Forewarned is forearmed: First Responders and Traumatic stress

The ancient Latin saying, ” Praemonitus, praemunitus,” later in 16th century England became “Forewarned is forearmed” can apply to a wide variety of situations. For this post I’ll be discussing the importance for first responders to learn about the potential dangers of their work to their mental health.

Before I begin it is important to note that each individual will process their experiences differently. Not everyone who is exposed to a traumatic event will end up with a traumatic stress related injury. Advance knowledge of Post Traumatic Stress Disorder (PTSD) and related disorders can help first responders help themselves and their co-workers.

Post Traumatic Stress Disorder (PTSD) is fully explained on the website of the National Institutes of Mental Health. I encourage all first responders to read the information on their site.

For the purpose of this entry I share the criteria the NIMH list on their site for a diagnosis of PTSD below.
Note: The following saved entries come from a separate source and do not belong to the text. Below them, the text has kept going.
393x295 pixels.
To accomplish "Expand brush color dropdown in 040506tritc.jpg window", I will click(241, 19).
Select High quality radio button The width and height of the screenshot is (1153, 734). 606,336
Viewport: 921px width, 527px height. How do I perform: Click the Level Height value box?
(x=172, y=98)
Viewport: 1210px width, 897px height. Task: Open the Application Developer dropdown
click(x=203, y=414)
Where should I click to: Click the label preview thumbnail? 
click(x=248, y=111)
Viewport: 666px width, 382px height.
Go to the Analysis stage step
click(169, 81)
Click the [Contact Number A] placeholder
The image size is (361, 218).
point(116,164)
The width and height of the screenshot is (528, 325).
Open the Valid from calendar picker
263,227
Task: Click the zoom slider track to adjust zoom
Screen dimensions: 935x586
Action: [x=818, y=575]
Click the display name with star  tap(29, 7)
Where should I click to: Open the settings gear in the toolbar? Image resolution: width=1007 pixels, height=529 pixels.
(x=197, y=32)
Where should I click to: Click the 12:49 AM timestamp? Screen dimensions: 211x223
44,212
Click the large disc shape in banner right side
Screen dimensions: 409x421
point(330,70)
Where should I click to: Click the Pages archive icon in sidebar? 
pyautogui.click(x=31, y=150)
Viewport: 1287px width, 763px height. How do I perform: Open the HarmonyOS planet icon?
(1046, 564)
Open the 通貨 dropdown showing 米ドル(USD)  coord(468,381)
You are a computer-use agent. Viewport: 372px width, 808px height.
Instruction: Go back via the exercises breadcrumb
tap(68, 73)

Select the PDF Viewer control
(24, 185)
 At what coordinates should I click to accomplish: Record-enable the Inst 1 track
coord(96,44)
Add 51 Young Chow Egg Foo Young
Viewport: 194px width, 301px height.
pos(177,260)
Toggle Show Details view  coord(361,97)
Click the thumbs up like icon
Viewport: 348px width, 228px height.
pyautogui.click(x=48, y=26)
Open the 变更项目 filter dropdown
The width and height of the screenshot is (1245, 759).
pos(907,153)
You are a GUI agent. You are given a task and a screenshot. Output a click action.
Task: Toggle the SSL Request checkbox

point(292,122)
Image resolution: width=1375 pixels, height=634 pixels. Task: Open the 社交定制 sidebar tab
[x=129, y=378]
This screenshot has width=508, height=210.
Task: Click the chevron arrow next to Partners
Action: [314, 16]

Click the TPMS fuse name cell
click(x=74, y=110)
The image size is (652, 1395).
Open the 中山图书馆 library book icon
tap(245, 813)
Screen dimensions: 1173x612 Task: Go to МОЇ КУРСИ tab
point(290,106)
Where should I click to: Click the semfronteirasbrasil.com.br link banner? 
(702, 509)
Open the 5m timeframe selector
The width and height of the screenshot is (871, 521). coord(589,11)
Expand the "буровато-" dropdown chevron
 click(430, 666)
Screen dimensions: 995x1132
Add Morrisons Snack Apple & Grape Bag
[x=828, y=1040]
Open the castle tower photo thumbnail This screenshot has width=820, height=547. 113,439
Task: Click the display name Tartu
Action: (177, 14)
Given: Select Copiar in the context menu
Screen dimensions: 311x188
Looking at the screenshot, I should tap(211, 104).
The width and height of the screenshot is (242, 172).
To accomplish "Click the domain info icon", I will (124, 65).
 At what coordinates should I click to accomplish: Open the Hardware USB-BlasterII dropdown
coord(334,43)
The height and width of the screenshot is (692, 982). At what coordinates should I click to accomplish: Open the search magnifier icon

In the last paragraph the BOLD type was added by me for emphasis:

“To be diagnosed with PTSD, an adult must have all of the following for at least 1 month:

  • At least one re-experiencing symptom
  • At least one avoidance symptom
  • At least two arousal and reactivity symptoms
  • At least two cognition and mood symptoms

Re-experiencing symptoms include:

  • Flashbacks—reliving the trauma over and over, including physical symptoms like a racing heart or sweating
  • Bad dreams
  • Frightening thoughts

Re-experiencing symptoms may cause problems in a person’s everyday routine. The symptoms can start from the person’s own thoughts and feelings. Words, objects, or situations that are reminders of the event can also trigger re-experiencing symptoms.

Avoidance symptoms include:

  • Staying away from places, events, or objects that are reminders of the traumatic experience
  • Avoiding thoughts or feelings related to the traumatic event

Things that remind a person of the traumatic event can trigger avoidance symptoms. These symptoms may cause a person to change his or her personal routine. For example, after a bad car accident, a person who usually drives may avoid driving or riding in a car.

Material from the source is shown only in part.